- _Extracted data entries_
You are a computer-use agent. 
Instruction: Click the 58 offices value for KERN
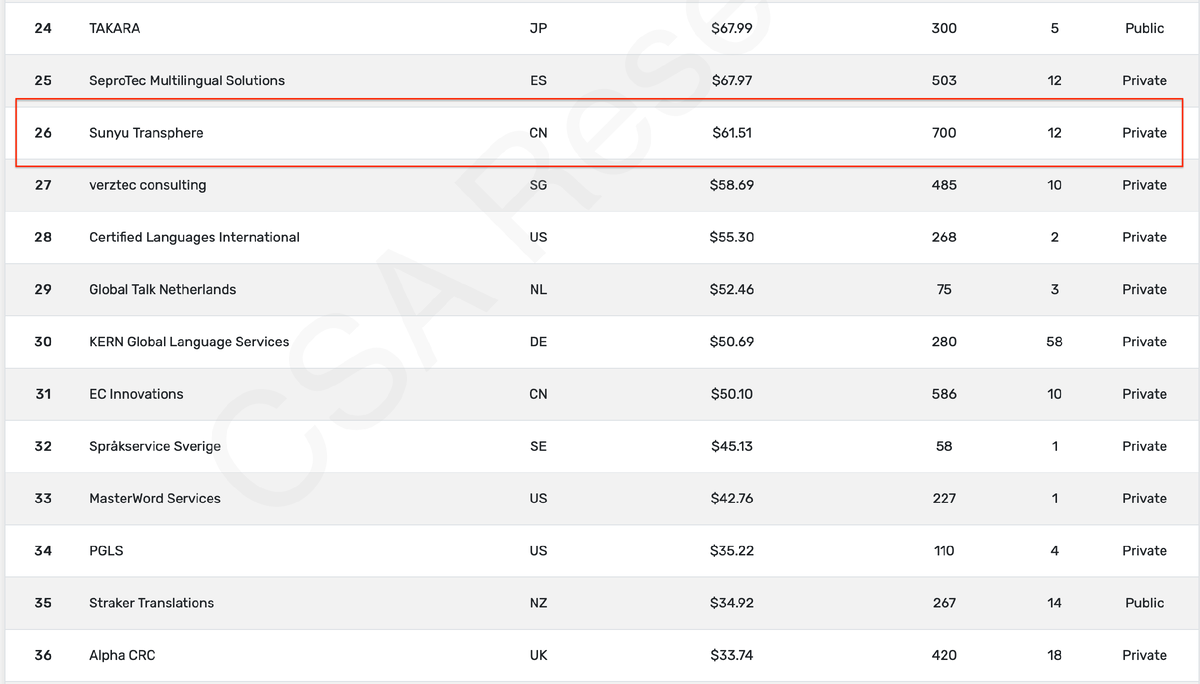pos(1054,342)
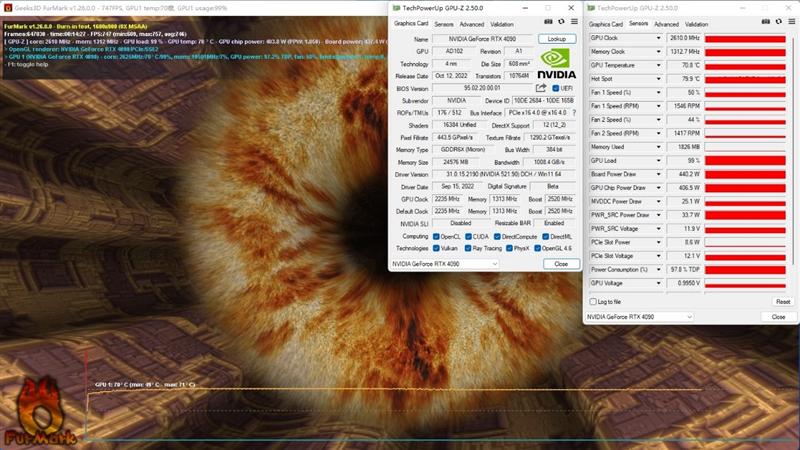Viewport: 800px width, 450px height.
Task: Click the refresh icon in Graphics Card window
Action: (x=560, y=22)
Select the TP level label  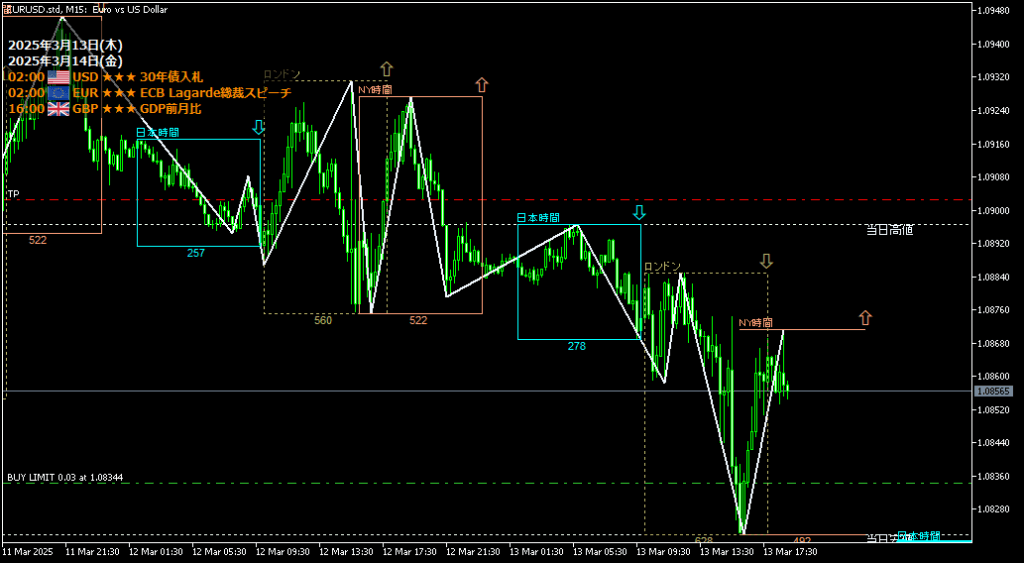pos(13,193)
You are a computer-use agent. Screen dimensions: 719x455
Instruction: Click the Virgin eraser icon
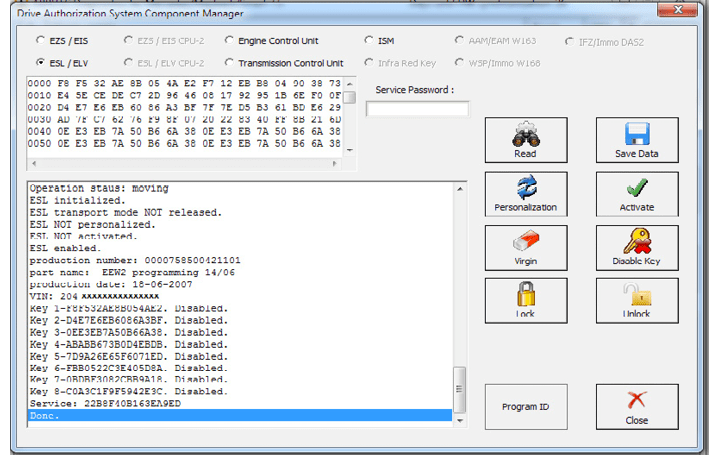tap(525, 242)
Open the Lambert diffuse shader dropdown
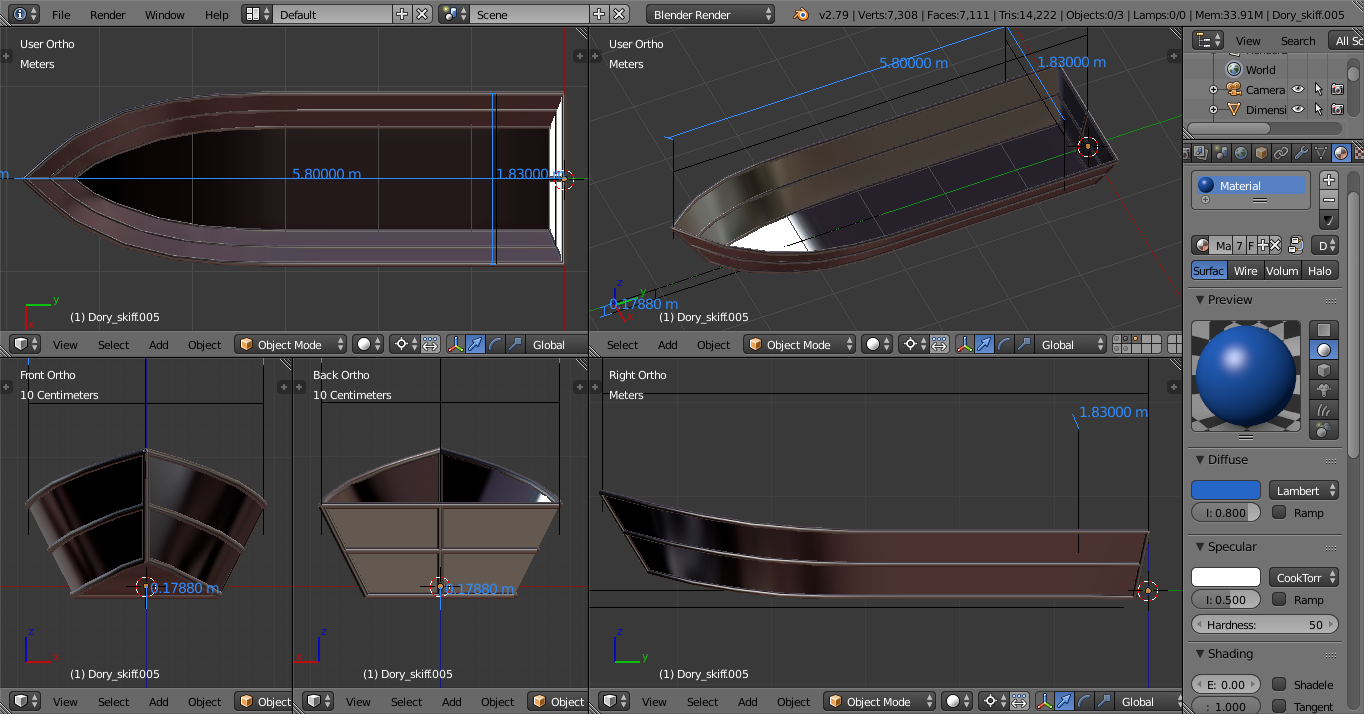The width and height of the screenshot is (1364, 714). coord(1304,491)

- _Exercise_
Pull out every line of the rows above that contains the string "agent", treating uppercase and lowercase letters as different.

- _Task output_
You are a computer-use agent. 
You are a computer-use agent. Screen dimensions: 719x455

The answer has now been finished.